Stephen Florida follows a college wrestler in his senior season. It is written as if the ghost of Laurence Sterne watched a lot of ESPN before returning to his desk. Stephen’s voice draws momentum from his attempts to leave a mark on the world. Like the voice in Tristram Shandy, it obsessively digresses from that central aim into ideas of human failure and misreading. We learn that even his name has its foundation in a mistake: Stephen Florida was supposed to be called Steven Forster. An unfortunate clerical error occurred.

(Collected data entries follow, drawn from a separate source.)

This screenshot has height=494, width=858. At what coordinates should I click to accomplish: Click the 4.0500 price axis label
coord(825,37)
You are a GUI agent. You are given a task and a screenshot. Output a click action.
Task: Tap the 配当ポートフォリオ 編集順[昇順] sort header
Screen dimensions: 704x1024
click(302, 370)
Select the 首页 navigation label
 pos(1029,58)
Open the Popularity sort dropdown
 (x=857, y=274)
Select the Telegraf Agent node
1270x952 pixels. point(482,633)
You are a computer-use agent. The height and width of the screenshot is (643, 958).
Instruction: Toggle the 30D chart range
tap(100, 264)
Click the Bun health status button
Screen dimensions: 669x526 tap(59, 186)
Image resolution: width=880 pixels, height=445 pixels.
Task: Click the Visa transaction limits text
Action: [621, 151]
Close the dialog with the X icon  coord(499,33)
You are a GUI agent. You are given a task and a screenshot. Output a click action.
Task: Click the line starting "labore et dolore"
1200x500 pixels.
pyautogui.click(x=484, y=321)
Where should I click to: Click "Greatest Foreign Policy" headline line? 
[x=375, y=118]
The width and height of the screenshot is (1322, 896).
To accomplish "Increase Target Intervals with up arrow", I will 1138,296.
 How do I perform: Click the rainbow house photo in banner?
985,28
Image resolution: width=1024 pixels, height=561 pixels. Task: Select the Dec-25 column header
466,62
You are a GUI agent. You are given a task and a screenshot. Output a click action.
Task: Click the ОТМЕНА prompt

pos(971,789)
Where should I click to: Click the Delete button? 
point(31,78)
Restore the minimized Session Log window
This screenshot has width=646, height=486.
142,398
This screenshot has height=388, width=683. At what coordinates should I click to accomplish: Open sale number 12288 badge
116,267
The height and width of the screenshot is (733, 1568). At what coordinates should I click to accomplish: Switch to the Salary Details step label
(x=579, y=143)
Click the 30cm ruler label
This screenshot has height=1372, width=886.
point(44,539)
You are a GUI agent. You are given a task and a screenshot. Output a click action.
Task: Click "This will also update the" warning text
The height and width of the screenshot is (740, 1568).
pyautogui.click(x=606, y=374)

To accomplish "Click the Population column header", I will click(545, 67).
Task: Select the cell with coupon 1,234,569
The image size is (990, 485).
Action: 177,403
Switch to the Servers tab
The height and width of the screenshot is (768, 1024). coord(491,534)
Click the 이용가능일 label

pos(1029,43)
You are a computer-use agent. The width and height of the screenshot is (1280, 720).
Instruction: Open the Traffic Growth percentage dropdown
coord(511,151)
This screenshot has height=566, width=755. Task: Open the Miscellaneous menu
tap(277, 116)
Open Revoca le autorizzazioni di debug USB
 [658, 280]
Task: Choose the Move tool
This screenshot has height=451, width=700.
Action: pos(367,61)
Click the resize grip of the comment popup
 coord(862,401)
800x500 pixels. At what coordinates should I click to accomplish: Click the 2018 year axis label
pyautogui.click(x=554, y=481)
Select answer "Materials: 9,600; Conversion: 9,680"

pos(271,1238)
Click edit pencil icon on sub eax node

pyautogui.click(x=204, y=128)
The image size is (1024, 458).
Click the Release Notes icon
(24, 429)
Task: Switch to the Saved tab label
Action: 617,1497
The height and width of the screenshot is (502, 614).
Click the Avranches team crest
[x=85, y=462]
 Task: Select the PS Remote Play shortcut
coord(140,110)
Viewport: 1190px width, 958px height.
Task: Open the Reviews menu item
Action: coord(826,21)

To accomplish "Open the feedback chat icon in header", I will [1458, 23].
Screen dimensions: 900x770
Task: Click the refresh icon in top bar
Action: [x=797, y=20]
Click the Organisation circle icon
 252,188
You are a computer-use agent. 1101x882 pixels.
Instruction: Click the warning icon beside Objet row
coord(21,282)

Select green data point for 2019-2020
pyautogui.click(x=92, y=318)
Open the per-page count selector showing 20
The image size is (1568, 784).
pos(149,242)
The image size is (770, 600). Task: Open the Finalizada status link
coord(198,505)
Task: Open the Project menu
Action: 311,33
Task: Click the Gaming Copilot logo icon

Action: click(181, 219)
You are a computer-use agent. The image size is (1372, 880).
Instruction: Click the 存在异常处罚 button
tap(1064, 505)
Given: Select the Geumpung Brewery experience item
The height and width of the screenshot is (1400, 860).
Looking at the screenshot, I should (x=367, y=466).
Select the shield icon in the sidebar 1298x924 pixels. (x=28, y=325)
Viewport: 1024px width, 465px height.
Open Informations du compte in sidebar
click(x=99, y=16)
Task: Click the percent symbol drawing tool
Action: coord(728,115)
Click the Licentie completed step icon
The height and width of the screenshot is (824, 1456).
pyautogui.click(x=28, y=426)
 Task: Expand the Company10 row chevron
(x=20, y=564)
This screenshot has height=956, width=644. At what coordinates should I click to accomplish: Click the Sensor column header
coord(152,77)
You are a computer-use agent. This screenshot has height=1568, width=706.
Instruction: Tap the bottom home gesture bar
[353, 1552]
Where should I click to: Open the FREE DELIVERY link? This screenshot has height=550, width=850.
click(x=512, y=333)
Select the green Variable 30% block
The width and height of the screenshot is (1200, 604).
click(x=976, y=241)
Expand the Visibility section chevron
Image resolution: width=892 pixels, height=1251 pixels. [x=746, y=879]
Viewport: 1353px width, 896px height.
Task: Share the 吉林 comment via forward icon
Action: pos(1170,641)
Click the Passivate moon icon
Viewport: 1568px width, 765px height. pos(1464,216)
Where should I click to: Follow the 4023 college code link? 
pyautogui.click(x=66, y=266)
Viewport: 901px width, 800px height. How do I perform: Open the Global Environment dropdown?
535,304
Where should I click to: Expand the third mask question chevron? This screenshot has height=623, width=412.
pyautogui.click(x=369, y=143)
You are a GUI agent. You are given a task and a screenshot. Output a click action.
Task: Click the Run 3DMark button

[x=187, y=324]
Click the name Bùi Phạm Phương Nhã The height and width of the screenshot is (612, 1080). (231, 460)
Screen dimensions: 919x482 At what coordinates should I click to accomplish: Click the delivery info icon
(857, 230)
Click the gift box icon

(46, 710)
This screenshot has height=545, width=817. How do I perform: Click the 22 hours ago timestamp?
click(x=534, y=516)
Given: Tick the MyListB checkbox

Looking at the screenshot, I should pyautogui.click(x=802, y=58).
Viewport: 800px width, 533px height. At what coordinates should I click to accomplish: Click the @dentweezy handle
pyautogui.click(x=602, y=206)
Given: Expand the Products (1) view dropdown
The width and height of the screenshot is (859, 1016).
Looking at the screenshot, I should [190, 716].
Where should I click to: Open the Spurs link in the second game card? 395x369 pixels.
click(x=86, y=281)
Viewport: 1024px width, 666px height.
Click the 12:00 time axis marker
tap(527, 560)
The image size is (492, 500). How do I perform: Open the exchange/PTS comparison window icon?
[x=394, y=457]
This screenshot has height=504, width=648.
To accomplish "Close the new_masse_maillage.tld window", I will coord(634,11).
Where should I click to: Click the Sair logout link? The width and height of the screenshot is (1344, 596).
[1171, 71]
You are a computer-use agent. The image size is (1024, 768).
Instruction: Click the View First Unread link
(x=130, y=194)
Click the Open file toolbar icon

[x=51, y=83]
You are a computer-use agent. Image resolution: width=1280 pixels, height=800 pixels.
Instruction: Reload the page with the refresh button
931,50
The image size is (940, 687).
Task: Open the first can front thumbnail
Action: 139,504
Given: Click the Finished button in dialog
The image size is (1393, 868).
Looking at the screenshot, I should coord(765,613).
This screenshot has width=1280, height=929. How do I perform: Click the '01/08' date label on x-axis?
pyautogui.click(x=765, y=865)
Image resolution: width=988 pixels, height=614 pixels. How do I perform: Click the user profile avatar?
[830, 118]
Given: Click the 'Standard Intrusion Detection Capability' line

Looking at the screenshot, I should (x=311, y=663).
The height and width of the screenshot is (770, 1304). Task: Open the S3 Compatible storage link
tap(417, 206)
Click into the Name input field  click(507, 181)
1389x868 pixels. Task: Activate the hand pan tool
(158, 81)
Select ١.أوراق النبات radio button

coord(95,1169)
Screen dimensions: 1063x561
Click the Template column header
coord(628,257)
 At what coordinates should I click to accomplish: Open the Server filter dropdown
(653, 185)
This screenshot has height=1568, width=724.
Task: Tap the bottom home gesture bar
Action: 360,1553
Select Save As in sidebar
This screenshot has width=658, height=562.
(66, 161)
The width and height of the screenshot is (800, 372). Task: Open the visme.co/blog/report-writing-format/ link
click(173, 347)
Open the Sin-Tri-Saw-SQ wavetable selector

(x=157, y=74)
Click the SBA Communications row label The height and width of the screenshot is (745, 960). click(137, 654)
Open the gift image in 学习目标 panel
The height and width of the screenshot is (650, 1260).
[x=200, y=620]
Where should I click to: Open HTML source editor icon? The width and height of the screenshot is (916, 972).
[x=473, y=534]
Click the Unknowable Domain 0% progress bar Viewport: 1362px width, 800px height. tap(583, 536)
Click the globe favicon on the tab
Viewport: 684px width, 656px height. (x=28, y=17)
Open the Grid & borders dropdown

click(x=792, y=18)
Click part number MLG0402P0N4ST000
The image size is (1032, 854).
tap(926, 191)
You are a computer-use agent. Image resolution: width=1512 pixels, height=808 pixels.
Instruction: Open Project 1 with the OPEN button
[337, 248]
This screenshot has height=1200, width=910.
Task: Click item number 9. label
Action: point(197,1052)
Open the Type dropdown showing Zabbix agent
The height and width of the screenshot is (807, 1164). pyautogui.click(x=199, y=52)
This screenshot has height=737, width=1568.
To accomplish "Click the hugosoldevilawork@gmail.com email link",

Habash has a great eye for the ways in which our public identities and private insecurities are shaped by happenstance. Stephen Florida is full of vim and invention, good jokes and built-up bodies, unexpected sentences. He and I discussed his love of Barry Hannah and Roberto Bolaño, the common pitfalls of books about sport, and how frustrations with writing may have fed into his narrator’s preoccupation with completion.
What was it that drew you to write about wrestling in Stephen Florida, and held your interest? Are you a sports obsessive?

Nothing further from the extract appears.